Text segment ->
++++++

Read/Unread
Recently I’ve been talking to Bryan about how we can differentiate between Unread and Read messages. Before we were simply using background colors to indicate old vs new. We felt this created too much of a responsibility to mark everything as read, and wanted something more subtle. We decided to leave the background color white no matter what, and simply change the way information is presented in older messages. We also make a subtle but obvious change in the opacity of the message title in older messages.

A message appearing as unread. We display full information, preview the message body, and thumbnail attachments.

The same message appearing as read. We display less information, cut out the message body preview, and summarize attachments.

For me, it all depends on the source of the message. Some message sources (more typically mailing lists), I don’t typically want to read every message, and the UX you’re mocking up seems like it would be good for that. That said, sometimes I do want to scan the list to see conversation topics that I haven’t yet read but might want to.
For personal mail (eg from friends & family), though, I actually _do_ want to read every message. Missing something may well have negative consequences in my life.
All of this makes me wonder if the read/unread representation wants to be somewhat context sensitive, and different for different sorts of content styles.
Dan: but you’ve already read them; the question is how to avoid reading them *again*.
I’ve always been pretty happy with how gmail does this- if it has been read already, it gets hidden away pretty much altogether- you see the name of the sender and the first line of context, which you can click on to reopen if you want, but otherwise it is completely hidden away to focus on the unread message (or, in the case of a completely read conversation, the last messsage.) This intermediate solution you’re proposing here looks fairly good when the messages involved are short, but if the read message is long, it feels to me like you’re still going to end up scrolling past a whole lot of already-digested information to get to the meat of the matter.

++++++

Data for analysis ->
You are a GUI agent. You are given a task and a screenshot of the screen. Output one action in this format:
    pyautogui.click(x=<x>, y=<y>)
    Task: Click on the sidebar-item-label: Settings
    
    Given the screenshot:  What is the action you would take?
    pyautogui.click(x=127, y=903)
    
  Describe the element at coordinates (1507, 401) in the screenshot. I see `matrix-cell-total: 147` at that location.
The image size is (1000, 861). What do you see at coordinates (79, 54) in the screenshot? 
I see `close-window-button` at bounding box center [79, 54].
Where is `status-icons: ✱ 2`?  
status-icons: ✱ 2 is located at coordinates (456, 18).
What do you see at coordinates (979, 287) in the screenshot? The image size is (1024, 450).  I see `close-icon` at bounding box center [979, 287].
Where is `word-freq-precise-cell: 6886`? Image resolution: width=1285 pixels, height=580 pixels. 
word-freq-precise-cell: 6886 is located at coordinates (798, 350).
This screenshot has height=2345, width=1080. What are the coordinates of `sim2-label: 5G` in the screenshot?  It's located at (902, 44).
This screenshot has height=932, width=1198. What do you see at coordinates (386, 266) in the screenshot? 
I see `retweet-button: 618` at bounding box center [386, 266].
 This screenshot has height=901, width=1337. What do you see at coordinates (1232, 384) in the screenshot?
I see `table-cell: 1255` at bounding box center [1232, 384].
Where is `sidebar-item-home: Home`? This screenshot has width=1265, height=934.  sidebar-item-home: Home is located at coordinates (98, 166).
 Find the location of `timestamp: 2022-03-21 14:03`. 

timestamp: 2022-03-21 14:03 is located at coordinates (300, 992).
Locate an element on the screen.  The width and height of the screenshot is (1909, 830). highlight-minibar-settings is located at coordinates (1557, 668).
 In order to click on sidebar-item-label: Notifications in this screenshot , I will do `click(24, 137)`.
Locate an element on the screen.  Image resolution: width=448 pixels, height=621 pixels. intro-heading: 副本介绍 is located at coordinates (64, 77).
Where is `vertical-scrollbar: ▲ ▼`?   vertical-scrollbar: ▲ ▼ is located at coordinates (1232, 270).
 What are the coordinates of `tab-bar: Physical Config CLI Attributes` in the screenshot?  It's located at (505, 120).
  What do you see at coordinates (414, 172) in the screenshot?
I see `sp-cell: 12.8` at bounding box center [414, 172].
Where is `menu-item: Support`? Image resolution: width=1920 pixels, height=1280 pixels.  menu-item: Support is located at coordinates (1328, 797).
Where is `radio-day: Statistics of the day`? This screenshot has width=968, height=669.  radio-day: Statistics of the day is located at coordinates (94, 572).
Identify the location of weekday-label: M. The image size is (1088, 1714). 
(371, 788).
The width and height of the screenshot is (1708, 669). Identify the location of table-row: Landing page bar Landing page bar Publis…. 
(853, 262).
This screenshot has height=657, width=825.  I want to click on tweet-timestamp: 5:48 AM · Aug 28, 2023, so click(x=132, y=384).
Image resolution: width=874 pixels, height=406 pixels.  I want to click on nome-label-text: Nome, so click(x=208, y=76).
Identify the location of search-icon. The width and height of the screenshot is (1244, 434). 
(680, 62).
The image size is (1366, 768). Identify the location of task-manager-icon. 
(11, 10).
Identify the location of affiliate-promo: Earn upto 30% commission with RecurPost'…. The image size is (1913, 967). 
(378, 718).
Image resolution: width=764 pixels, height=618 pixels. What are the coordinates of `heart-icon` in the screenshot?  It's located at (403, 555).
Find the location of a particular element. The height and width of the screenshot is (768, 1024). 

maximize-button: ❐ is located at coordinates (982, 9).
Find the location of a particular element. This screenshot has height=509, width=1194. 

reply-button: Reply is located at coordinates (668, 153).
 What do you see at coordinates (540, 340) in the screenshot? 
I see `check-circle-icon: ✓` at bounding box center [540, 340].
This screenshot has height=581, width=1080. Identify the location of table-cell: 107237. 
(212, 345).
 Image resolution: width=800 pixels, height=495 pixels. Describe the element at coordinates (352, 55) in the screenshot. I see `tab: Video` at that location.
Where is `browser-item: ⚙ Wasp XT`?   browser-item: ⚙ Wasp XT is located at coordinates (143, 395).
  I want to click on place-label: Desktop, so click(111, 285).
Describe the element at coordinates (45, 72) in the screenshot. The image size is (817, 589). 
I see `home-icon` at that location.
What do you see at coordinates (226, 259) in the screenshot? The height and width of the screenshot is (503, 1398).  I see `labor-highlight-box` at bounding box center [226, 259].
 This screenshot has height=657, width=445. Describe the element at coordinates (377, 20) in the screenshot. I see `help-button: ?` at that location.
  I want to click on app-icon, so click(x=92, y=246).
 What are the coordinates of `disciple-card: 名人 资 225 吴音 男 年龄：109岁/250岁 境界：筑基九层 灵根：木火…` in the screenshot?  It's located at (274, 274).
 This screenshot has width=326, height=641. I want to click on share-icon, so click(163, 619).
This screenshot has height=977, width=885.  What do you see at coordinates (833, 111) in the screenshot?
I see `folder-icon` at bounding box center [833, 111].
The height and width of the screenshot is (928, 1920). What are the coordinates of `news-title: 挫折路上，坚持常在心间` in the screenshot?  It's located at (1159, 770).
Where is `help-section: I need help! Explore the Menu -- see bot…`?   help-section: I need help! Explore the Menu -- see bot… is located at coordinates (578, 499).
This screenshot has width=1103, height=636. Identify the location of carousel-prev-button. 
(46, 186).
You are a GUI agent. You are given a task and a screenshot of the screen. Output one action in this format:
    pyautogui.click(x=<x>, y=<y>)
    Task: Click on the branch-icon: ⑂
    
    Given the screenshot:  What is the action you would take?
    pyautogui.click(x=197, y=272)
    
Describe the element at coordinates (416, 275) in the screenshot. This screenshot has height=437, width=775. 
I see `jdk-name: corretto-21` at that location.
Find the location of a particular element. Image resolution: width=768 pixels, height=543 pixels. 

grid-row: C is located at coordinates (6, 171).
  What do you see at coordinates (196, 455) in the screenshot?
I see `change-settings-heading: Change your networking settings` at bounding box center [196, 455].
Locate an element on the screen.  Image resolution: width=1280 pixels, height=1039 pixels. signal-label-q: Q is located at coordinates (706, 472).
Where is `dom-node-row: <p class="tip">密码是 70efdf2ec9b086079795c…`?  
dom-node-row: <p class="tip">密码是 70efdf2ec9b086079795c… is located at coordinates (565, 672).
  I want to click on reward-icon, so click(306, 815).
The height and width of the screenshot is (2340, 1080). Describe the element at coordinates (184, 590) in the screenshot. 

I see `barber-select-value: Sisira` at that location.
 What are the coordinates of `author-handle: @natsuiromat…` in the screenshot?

++++++

Assignment 1 ->
In the text on read and unread messages, list the three things it says are displayed or done when a message appears as unread.
Assignment 2 ->
Update the passage of the text on read and unread messages that begins at the words "Dan: but you’ve" and stops after "of the matter.", replacing "intermediate solution" with "middle-ground approach".
Rely only on the text on read and unread messages, not on the records.

Task solution 1 ->
- Full information is displayed.
- The message body is previewed.
- Attachments are shown as thumbnails.

Task solution 2 ->
Dan: but you’ve already read them; the question is how to avoid reading them *again*.
I’ve always been pretty happy with how gmail does this- if it has been read already, it gets hidden away pretty much altogether- you see the name of the sender and the first line of context, which you can click on to reopen if you want, but otherwise it is completely hidden away to focus on the unread message (or, in the case of a completely read conversation, the last messsage.) This middle-ground approach you’re proposing here looks fairly good when the messages involved are short, but if the read message is long, it feels to me like you’re still going to end up scrolling past a whole lot of already-digested information to get to the meat of the matter.